Every city has its own political godfather with a checkered personal history, sailor's vocabulary, and unsettling mustache. In San Francisco, that man is John Burton.

The 77-year-old chairman of the California Democratic Party grew up in the Sunset and West Portal neighborhoods, and spent three decades in public office, most recently in the state Senate. He was termed out in 2004. Burton has been around local politics so long that he remembers when Republicans — an American opposition party some San Franciscans may have heard of on television — had a hand in running this town.

"When I grew up, the city was predominantly white," Burton recalls. "African-Americans lived around the Fillmore. The Chinese community never really got much west of Powell, Mason — maybe Taylor — and never north of Geary. The Japanese-Americans were all in concentration camps."

So where does a guy who's seen and done it all get his kicks in a town that has changed so much?

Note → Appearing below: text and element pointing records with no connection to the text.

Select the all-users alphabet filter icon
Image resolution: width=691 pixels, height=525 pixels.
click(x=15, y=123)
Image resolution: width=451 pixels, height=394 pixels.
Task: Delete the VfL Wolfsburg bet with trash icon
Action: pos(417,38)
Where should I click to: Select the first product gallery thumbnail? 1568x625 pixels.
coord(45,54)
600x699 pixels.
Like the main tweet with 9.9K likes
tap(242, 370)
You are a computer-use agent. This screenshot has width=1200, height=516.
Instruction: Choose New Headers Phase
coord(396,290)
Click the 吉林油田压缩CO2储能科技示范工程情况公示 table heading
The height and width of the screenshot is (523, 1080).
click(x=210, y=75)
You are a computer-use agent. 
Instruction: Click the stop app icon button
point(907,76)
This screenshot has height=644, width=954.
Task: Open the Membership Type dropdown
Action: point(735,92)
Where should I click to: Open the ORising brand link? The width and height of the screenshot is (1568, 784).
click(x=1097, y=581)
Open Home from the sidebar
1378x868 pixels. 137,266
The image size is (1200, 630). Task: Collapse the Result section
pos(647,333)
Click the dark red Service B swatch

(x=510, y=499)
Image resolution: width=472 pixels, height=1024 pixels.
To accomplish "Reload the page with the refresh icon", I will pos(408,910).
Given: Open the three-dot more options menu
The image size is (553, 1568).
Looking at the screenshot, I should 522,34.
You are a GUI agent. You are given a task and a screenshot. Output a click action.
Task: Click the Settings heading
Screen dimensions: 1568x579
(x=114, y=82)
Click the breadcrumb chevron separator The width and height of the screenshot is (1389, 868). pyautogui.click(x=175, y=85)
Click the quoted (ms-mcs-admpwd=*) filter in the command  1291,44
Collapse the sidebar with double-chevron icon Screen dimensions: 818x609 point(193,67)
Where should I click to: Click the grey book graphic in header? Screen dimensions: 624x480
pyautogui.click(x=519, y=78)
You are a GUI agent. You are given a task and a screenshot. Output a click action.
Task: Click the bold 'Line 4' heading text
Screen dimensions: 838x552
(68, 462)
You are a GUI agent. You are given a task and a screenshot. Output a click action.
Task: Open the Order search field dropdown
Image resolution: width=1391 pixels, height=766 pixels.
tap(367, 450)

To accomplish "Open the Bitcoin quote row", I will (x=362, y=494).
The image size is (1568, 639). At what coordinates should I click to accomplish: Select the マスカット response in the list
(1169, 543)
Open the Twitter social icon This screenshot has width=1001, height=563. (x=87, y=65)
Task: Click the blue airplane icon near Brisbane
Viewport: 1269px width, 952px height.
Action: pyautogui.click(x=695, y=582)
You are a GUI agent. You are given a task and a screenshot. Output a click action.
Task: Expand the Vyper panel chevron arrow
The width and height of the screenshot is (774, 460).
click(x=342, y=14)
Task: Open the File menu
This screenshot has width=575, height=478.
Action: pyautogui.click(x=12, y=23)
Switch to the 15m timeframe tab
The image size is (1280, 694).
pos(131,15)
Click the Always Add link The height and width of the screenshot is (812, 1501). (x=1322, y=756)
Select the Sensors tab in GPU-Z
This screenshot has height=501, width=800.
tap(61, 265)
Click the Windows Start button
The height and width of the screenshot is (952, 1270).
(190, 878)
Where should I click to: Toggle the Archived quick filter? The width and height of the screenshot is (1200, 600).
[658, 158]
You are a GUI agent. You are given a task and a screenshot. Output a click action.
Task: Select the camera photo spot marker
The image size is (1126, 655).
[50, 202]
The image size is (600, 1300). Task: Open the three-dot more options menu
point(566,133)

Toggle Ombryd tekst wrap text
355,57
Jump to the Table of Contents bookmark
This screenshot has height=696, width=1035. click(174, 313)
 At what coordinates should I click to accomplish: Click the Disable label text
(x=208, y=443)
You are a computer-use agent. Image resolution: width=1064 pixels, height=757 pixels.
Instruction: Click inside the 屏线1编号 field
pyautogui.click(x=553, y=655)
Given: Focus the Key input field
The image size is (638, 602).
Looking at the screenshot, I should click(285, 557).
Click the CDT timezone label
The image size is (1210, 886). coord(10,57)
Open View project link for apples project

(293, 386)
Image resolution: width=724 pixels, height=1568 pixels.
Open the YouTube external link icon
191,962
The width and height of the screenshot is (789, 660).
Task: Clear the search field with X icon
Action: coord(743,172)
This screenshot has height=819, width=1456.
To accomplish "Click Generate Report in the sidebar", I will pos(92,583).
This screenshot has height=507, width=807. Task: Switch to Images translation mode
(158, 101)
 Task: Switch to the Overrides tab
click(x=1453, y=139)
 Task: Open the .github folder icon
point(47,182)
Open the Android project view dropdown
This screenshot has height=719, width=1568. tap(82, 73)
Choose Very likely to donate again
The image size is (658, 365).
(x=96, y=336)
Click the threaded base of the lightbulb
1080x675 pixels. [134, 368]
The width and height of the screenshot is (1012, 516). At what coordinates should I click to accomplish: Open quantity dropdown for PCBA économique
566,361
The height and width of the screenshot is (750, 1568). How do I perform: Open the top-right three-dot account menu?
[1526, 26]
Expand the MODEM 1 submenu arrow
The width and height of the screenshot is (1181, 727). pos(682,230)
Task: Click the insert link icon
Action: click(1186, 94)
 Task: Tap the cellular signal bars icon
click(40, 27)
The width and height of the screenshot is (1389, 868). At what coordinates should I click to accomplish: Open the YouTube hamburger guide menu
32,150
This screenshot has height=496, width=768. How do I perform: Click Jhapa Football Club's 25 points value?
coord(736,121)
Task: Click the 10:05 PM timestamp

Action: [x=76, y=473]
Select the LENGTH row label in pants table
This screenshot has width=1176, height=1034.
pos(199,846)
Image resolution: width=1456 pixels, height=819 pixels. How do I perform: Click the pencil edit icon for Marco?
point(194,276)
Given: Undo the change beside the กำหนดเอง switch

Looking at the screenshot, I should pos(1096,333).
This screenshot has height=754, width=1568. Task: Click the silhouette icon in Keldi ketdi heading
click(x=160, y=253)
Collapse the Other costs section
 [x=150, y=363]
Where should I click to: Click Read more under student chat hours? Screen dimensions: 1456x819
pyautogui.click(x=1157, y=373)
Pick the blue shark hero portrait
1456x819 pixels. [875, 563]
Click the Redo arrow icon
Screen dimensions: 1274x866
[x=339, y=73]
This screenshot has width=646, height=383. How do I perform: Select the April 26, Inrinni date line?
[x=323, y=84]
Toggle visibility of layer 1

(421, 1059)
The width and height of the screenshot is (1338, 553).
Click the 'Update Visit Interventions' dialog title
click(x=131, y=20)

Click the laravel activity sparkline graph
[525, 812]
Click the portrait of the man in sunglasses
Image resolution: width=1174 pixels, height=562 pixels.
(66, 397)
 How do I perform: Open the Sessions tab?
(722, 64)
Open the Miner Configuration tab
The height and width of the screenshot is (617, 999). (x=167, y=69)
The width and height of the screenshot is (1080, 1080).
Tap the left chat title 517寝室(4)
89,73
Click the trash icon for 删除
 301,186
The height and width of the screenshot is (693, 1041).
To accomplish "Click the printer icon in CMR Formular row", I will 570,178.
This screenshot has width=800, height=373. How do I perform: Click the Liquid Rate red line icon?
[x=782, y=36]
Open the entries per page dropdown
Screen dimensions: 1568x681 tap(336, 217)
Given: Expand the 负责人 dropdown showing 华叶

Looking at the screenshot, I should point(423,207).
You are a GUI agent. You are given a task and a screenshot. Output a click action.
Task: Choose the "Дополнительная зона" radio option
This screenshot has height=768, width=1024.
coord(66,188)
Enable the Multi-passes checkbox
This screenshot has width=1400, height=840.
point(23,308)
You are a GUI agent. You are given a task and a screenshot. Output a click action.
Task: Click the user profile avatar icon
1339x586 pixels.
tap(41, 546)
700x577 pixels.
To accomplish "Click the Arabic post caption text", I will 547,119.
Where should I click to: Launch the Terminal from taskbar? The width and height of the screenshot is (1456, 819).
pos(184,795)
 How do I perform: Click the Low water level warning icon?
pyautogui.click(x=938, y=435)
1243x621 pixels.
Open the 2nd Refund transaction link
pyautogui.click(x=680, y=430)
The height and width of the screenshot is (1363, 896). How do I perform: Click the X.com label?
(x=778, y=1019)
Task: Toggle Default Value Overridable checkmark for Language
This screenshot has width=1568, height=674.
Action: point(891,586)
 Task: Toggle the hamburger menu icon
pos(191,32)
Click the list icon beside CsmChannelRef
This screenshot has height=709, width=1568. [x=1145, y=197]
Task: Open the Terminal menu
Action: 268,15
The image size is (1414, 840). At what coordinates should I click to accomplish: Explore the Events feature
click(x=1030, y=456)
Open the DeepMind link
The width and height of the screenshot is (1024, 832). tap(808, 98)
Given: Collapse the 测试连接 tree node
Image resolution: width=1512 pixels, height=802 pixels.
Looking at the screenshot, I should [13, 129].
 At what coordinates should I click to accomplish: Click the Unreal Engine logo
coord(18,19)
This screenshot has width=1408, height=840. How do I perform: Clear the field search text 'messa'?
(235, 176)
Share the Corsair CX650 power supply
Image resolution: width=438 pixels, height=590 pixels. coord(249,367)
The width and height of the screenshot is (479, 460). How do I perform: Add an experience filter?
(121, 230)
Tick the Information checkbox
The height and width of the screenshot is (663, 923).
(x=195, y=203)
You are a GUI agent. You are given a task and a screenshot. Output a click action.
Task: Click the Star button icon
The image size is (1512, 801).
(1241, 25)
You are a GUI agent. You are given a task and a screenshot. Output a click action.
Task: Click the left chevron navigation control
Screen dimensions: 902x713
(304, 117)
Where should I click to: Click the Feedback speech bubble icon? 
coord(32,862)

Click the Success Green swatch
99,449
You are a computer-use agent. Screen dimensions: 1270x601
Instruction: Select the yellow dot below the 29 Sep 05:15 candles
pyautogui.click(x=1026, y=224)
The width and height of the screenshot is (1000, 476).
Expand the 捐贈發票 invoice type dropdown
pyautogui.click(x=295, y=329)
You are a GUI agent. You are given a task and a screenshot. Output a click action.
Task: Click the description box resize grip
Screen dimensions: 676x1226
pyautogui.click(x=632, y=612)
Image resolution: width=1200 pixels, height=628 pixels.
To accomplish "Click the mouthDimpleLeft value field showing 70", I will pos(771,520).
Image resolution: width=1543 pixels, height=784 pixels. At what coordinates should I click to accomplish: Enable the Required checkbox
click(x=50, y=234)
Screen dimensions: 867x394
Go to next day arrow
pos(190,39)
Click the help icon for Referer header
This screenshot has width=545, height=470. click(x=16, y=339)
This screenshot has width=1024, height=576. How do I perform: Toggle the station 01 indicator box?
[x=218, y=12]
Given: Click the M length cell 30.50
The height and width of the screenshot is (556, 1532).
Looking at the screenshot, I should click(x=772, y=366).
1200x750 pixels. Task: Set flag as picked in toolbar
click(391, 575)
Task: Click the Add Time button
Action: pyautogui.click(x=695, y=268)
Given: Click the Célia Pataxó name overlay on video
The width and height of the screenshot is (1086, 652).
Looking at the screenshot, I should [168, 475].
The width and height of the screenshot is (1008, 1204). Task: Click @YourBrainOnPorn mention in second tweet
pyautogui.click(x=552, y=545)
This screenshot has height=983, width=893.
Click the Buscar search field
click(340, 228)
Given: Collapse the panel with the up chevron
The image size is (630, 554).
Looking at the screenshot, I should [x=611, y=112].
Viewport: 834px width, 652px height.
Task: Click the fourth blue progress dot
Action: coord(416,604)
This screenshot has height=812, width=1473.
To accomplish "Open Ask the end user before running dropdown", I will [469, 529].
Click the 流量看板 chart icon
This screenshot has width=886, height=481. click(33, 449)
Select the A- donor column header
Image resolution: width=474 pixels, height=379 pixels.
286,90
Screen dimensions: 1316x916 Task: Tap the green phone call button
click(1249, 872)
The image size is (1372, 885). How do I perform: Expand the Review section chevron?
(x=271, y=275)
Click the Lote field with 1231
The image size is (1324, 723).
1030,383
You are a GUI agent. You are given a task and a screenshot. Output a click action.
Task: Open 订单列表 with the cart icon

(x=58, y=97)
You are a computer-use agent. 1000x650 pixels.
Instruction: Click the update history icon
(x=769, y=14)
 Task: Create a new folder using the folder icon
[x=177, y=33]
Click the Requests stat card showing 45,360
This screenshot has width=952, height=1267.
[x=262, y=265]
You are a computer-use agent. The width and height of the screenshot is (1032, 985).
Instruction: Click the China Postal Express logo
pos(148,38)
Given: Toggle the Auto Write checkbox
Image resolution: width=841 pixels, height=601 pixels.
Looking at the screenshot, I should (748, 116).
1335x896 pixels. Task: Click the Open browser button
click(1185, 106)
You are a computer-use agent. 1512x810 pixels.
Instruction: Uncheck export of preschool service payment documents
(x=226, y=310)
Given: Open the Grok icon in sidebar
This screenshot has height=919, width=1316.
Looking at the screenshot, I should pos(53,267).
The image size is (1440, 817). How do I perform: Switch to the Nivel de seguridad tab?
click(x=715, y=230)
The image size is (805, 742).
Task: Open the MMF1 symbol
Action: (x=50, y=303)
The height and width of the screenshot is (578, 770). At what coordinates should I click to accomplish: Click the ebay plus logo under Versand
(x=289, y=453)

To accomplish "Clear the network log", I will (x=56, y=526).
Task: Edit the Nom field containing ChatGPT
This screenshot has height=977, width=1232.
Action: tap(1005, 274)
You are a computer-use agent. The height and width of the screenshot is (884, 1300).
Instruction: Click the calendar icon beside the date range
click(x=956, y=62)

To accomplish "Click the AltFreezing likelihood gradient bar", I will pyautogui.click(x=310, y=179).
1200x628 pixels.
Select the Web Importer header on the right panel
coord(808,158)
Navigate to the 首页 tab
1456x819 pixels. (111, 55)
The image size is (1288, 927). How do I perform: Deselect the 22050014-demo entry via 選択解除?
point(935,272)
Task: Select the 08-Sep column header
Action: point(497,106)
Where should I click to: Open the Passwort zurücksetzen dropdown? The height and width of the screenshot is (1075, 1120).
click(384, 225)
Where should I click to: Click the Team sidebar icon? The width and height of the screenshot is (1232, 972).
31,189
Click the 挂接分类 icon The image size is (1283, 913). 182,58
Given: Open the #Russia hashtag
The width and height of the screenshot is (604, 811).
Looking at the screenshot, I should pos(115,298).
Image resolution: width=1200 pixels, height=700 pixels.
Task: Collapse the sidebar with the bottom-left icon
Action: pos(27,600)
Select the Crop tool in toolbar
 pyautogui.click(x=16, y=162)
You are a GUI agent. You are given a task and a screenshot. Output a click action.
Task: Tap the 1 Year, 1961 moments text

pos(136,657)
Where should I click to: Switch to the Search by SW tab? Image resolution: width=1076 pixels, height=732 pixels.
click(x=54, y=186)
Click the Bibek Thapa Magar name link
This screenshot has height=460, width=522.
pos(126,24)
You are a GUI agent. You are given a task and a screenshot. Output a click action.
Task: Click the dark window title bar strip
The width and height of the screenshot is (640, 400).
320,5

Burton says he likes to frequent the restaurants and neighborhoods that still retain some of their flavor from the old days, although one of his favorite parts of the city — SOMA — is also one of those most transformed by the 1990s influx of dot-com cash. But Burton still has favored haunts. One of them is a relatively new addition to SOMA's formerly industrial landscape: AT&T Park. Burton has Giants season tickets.

"You take all of the goddamn developments over I don't know how many years, and that to me is one of the best things — if not the best thing — that happened to the city," he says of the Giants' swanky baseball stadium. Another SOMA favorite of Burton's is Rocco's restaurant; he also includes Pazzia, Tommy Toy's, Caesar's Italian Restaurant, and Yank Sing on his short list of preferred eateries. "If you're going to list any restaurants, list them all, or somebody's going to be pissed," he says.

As for San Francisco politics — so often cause for lamentation these days among pundits who see City Hall as a hub of dysfunction — Burton says he's still a fan of the city's leftward bent and hyperactive political culture. San Francisco "supports liberal people, so you can go into office and vote your conscience and not worry about everybody being against you. ... People are very active and concerned about their city."

That's a good thing? "It can become a pain in the ass once you're elected," Burton acknowledges. "But I think it's a good thing, because it keeps people honest."